How can I implement incremental training for xgboost?

Question:

The problem is that my train data could not be placed into RAM due to train data size. So I need a method which first builds one tree on whole train data set, calculate residuals build another tree and so on (like gradient boosted tree do). Obviously if I call model = xgb.train(param, batch_dtrain, 2) in some loop – it will not help, because in such case it just rebuilds whole model for each batch.

Asked By: Marat Zakirov

||

Answers:

Try saving your model after you train on the first batch. Then, on successive runs, provide the xgb.train method with the filepath of the saved model.

Here’s a small experiment that I ran to convince myself that it works:

First, split the boston dataset into training and testing sets.
Then split the training set into halves.
Fit a model with the first half and get a score that will serve as a benchmark.
Then fit two models with the second half; one model will have the additional parameter xgb_model. If passing in the extra parameter didn’t make a difference, then we would expect their scores to be similar..
But, fortunately, the new model seems to perform much better than the first.

import xgboost as xgb
from sklearn.cross_validation import train_test_split as ttsplit
from sklearn.datasets import load_boston
from sklearn.metrics import mean_squared_error as mse

X = load_boston()['data']
y = load_boston()['target']

# split data into training and testing sets
# then split training set in half
X_train, X_test, y_train, y_test = ttsplit(X, y, test_size=0.1, random_state=0)
X_train_1, X_train_2, y_train_1, y_train_2 = ttsplit(X_train, 
                                                     y_train, 
                                                     test_size=0.5,
                                                     random_state=0)

xg_train_1 = xgb.DMatrix(X_train_1, label=y_train_1)
xg_train_2 = xgb.DMatrix(X_train_2, label=y_train_2)
xg_test = xgb.DMatrix(X_test, label=y_test)

params = {'objective': 'reg:linear', 'verbose': False}
model_1 = xgb.train(params, xg_train_1, 30)
model_1.save_model('model_1.model')

# ================= train two versions of the model =====================#
model_2_v1 = xgb.train(params, xg_train_2, 30)
model_2_v2 = xgb.train(params, xg_train_2, 30, xgb_model='model_1.model')

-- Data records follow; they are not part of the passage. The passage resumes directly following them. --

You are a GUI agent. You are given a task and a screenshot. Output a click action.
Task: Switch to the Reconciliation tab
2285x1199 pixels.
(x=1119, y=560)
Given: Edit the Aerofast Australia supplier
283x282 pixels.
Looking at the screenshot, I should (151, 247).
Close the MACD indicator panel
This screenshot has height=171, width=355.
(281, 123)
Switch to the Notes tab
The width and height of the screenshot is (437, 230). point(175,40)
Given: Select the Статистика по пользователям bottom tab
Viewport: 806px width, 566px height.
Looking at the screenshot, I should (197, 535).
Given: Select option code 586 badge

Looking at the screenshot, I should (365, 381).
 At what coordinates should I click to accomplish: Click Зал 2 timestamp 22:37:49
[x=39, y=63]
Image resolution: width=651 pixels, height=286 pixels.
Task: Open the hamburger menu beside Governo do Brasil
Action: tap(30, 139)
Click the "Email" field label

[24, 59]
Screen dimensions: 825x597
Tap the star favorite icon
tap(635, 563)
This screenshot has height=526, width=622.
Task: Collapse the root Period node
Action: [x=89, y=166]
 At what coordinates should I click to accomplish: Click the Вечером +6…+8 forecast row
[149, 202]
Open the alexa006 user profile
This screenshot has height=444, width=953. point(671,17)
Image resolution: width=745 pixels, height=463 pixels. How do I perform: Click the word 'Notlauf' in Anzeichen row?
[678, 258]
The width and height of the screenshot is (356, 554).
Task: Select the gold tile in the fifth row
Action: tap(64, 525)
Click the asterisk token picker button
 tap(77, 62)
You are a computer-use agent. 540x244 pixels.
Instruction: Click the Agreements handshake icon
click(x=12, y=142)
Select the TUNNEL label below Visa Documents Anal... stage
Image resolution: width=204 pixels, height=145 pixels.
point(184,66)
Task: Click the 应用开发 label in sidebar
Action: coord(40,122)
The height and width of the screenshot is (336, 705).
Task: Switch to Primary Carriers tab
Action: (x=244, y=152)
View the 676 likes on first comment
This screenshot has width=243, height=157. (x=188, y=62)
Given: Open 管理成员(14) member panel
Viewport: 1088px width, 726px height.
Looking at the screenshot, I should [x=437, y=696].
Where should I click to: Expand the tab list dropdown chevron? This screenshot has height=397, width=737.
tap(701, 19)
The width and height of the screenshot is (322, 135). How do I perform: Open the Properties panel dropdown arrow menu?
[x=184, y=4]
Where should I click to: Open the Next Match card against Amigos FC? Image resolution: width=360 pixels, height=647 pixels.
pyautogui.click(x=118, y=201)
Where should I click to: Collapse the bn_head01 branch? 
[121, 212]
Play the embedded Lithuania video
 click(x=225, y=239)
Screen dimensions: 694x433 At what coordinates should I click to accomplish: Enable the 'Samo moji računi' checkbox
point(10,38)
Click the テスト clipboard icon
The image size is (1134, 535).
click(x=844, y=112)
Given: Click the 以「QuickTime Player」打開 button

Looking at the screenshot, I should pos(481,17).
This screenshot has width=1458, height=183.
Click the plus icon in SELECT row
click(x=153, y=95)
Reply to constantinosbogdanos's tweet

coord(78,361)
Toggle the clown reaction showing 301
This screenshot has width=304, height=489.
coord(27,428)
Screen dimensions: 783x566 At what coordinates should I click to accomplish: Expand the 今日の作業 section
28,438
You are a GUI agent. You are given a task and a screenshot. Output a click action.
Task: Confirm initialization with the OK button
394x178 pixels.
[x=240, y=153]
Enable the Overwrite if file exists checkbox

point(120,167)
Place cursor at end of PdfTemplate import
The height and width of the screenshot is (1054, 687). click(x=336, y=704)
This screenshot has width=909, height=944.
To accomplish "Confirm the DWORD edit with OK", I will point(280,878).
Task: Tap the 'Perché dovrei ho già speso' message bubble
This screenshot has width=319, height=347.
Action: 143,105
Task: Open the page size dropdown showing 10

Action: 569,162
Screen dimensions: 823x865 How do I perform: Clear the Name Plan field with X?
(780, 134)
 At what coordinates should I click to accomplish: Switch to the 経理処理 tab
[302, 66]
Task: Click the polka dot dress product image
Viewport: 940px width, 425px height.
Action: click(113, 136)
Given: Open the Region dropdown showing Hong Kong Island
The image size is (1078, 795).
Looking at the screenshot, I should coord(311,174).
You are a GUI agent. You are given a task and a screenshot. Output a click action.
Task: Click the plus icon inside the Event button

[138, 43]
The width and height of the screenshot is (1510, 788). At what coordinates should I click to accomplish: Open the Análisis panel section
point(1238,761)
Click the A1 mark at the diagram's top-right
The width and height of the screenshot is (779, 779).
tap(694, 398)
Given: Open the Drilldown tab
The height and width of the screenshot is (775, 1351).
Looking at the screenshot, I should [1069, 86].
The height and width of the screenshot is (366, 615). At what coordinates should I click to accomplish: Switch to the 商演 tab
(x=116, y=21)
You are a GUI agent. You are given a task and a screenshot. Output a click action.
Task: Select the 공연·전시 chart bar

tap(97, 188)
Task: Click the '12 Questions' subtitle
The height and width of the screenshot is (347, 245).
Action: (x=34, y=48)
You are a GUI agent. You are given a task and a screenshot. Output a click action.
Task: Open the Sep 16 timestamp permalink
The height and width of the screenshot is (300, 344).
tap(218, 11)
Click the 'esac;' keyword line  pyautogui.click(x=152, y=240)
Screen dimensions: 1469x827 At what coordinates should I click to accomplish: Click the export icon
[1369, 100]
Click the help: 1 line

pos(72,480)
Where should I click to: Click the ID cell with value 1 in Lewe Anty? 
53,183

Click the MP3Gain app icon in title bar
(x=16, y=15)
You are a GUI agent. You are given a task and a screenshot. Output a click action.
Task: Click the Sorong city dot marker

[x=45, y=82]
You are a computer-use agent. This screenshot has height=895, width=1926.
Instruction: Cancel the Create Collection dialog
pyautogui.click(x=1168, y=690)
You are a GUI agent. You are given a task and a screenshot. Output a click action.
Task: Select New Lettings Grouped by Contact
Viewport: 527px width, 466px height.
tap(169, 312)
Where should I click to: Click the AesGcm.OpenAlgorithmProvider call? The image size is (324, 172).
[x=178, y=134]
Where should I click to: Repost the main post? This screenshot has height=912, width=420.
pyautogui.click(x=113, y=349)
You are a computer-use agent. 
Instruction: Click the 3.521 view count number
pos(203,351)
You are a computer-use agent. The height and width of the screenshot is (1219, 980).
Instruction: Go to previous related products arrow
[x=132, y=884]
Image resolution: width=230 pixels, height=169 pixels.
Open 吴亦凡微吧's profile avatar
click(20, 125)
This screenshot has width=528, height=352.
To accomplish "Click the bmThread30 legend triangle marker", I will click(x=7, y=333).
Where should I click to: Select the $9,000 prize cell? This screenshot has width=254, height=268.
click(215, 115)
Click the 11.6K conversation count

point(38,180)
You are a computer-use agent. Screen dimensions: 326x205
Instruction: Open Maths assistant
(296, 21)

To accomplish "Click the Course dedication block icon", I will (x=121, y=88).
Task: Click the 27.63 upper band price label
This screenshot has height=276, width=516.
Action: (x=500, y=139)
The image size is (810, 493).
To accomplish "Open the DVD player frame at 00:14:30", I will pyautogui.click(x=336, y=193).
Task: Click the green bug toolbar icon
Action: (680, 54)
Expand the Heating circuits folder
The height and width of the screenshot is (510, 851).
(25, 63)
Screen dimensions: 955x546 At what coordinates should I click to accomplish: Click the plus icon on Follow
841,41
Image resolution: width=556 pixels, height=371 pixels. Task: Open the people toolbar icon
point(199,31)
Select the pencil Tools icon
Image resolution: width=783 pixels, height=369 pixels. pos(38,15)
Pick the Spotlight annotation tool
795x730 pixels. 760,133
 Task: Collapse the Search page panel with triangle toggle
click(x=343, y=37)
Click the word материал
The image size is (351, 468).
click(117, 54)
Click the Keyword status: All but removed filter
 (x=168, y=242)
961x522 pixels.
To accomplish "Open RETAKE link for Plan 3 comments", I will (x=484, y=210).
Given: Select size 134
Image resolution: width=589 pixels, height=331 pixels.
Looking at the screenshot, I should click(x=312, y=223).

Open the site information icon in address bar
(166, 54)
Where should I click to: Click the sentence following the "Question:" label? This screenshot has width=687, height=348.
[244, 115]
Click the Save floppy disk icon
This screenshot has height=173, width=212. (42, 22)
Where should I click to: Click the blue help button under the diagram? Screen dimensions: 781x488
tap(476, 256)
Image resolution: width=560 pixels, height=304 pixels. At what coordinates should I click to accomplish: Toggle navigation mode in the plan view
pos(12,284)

print(mse(model_1.predict(xg_test), y_test))     # benchmark
print(mse(model_2_v1.predict(xg_test), y_test))  # "before"
print(mse(model_2_v2.predict(xg_test), y_test))  # "after"

# 23.0475232194
# 39.6776876084
# 27.2053239482

reference: https://github.com/dmlc/xgboost/blob/master/python-package/xgboost/training.py

Answered By: Alain

There is now (version 0.6?) a process_update parameter that might help. Here’s an experiment with it:

import pandas as pd
import xgboost as xgb
from sklearn.model_selection import ShuffleSplit
from sklearn.datasets import load_boston
from sklearn.metrics import mean_squared_error as mse

boston = load_boston()
features = boston.feature_names
X = boston.data
y = boston.target

X=pd.DataFrame(X,columns=features)
y = pd.Series(y,index=X.index)

# split data into training and testing sets
rs = ShuffleSplit(test_size=0.3, n_splits=1, random_state=0)
for train_idx,test_idx in rs.split(X):  # this looks silly
    pass

train_split = round(len(train_idx) / 2)
train1_idx = train_idx[:train_split]
train2_idx = train_idx[train_split:]
X_train = X.loc[train_idx]
X_train_1 = X.loc[train1_idx]
X_train_2 = X.loc[train2_idx]
X_test = X.loc[test_idx]
y_train = y.loc[train_idx]
y_train_1 = y.loc[train1_idx]
y_train_2 = y.loc[train2_idx]
y_test = y.loc[test_idx]

xg_train_0 = xgb.DMatrix(X_train, label=y_train)
xg_train_1 = xgb.DMatrix(X_train_1, label=y_train_1)
xg_train_2 = xgb.DMatrix(X_train_2, label=y_train_2)
xg_test = xgb.DMatrix(X_test, label=y_test)

params = {'objective': 'reg:linear', 'verbose': False}
model_0 = xgb.train(params, xg_train_0, 30)
model_1 = xgb.train(params, xg_train_1, 30)
model_1.save_model('model_1.model')
model_2_v1 = xgb.train(params, xg_train_2, 30)
model_2_v2 = xgb.train(params, xg_train_2, 30, xgb_model=model_1)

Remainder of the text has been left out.